Location
- Tunstall Bank Tunstall Sunderland, Tyne and Wear, SR2 0SX England 54°52′12″N 1°21′49″W﻿ / ﻿54.86994°N 1.36356°W

Information
- Type: Academy
- Motto: Soar to the heights together
- Religious affiliation: Church of England
- Established: 2002
- Local authority: Sunderland City Council
- Department for Education URN: 139184 Tables
- Ofsted: Reports
- Head of School: Tracey Burgess
- Gender: Coeducational
- Age: 11 to 16
- Enrolment: 903 as of February 2020^{[update]}
- Capacity: 900
- Website: www.venerablebede.co.uk

= Venerable Bede Church of England Academy =

The Venerable Bede Church of England Academy (formerly Venerable Bede Church of England (Aided) Secondary School) is a coeducational secondary school located in the Tunstall area of Ryhope, Sunderland, Tyne and Wear, England.

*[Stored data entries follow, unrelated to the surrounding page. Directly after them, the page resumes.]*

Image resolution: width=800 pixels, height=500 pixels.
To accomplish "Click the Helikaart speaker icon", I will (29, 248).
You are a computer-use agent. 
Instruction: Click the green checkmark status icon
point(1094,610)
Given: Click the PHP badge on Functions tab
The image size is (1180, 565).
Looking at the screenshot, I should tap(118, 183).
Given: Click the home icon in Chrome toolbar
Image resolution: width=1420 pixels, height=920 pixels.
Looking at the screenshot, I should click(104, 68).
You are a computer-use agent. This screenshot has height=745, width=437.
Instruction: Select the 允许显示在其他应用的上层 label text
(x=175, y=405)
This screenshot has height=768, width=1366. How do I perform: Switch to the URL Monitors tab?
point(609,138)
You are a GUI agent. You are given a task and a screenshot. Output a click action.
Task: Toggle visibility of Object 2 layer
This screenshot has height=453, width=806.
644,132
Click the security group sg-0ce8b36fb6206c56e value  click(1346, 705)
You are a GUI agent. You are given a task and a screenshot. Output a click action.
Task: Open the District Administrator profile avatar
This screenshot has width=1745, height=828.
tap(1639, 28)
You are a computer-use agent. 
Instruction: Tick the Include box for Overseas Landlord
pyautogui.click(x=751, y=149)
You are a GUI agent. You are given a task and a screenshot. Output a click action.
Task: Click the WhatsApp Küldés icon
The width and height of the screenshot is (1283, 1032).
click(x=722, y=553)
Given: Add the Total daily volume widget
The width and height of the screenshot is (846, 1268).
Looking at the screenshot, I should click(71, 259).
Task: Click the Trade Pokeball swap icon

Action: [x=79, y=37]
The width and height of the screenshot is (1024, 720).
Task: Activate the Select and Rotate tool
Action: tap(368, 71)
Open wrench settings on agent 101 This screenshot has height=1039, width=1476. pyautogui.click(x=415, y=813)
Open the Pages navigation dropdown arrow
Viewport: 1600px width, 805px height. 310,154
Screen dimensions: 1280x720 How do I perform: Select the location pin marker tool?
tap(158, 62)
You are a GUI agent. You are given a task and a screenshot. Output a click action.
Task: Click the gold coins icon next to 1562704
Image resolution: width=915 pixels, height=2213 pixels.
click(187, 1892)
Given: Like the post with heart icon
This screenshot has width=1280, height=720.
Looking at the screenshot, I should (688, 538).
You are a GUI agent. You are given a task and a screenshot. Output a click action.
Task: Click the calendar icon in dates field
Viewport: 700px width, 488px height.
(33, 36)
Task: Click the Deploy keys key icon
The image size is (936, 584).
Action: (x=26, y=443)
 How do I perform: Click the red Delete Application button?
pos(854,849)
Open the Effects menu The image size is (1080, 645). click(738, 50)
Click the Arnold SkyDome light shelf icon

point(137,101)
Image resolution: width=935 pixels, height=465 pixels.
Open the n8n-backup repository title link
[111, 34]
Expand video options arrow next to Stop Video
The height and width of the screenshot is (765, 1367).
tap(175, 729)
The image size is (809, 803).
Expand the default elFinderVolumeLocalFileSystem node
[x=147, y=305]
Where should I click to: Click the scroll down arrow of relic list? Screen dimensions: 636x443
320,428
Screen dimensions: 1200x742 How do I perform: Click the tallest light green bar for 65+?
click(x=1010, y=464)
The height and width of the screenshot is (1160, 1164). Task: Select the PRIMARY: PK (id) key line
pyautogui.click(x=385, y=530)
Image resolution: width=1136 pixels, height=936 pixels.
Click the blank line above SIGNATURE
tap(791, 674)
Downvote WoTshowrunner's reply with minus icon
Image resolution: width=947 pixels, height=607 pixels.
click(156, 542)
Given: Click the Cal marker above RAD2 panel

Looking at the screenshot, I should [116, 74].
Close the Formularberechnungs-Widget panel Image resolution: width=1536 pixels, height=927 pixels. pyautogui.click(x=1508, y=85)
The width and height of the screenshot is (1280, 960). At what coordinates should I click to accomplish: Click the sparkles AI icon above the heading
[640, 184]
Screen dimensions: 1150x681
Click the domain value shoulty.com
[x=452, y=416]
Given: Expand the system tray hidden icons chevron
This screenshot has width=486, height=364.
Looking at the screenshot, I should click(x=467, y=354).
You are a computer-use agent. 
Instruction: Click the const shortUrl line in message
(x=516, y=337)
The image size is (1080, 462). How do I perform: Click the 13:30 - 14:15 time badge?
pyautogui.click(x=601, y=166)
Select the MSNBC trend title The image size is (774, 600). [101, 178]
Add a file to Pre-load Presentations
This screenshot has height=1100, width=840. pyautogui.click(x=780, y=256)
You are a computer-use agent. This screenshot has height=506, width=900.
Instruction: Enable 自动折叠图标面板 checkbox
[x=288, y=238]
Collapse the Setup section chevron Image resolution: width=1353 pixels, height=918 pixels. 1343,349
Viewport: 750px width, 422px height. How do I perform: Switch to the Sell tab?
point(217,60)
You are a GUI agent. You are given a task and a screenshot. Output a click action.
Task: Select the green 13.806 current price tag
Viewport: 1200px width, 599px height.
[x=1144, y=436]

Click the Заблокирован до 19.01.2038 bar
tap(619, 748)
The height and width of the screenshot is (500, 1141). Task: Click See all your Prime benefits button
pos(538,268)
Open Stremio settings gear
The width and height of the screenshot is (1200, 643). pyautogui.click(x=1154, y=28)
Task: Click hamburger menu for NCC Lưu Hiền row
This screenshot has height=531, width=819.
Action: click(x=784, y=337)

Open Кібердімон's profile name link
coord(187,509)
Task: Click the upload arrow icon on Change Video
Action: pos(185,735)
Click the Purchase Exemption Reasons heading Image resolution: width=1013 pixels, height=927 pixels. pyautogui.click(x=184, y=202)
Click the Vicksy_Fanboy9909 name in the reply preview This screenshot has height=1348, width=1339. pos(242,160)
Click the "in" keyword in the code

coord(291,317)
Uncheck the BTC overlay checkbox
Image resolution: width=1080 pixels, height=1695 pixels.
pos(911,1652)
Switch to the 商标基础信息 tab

The school is named after Saint Bede, a monk, author and scholar who wrote Historia ecclesiastica gentis Anglorum.

==History==
The Venerable Bede Church of England (Aided) Secondary School opened in 2002 on the former site of Ryhope Colliery and later Ryhope golf course. It was a voluntary aided school administered by Sunderland City Council and the Church of England Diocese of Durham. This converted to academy status and was renamed The Venerable Bede Church of England Academy. While it is still administered by the diocese, the school is independent of the city council. It continues to coordinate with Sunderland City Council for admissions.

==Description==
The Venerable Bede CE Academy has 700-800 pupils, making it smaller than most secondary schools. Despite its Christian origins and ethos, the school welcomes pupils of all faiths and none. It has a number of purpose-built facilities, including a large professional sports hall. It offers a dynamic and broad curriculum and a wide range of extra-curricular activities. As a Church of England school it has a Christian ethos, it conducts morning worship ceremonies and observes traditional Christian holidays and events.

==Academics==
Ofsted confirms that the outcomes for pupils is good.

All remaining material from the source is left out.